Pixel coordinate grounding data
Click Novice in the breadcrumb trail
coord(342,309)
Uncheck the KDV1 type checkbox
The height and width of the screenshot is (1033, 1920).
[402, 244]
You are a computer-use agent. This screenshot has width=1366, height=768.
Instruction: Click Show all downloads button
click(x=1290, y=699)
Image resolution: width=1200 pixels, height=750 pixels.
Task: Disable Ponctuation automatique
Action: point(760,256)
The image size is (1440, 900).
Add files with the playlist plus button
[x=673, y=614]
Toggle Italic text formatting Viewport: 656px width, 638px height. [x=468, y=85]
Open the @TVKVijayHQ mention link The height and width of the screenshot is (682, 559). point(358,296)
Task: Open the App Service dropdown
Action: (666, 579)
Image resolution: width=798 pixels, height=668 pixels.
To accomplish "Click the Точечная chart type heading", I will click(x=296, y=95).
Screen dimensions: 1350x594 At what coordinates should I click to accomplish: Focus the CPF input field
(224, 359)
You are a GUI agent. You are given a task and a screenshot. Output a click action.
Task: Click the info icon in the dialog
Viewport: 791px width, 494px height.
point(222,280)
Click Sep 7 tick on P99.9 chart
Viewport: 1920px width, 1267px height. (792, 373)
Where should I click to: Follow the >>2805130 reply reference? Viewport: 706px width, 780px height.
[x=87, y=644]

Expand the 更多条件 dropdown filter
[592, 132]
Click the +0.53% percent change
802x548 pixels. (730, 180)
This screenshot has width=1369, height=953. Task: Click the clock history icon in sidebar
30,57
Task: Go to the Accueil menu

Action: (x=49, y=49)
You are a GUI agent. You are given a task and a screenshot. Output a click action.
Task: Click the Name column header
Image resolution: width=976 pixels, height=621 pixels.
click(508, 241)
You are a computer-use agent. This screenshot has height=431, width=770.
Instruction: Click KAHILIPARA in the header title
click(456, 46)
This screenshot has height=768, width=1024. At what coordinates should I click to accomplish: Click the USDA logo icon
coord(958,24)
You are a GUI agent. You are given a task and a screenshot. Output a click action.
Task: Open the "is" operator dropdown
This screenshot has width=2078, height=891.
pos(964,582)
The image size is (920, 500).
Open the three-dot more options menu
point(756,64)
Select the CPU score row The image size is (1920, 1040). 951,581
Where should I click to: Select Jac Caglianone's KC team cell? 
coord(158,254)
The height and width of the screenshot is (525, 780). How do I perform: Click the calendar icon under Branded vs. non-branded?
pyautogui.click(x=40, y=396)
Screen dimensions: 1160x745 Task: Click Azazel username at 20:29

What the task asks:
Count the lines of the data that hold the word "size". Report the count and nothing more.

Output for this exercise:
3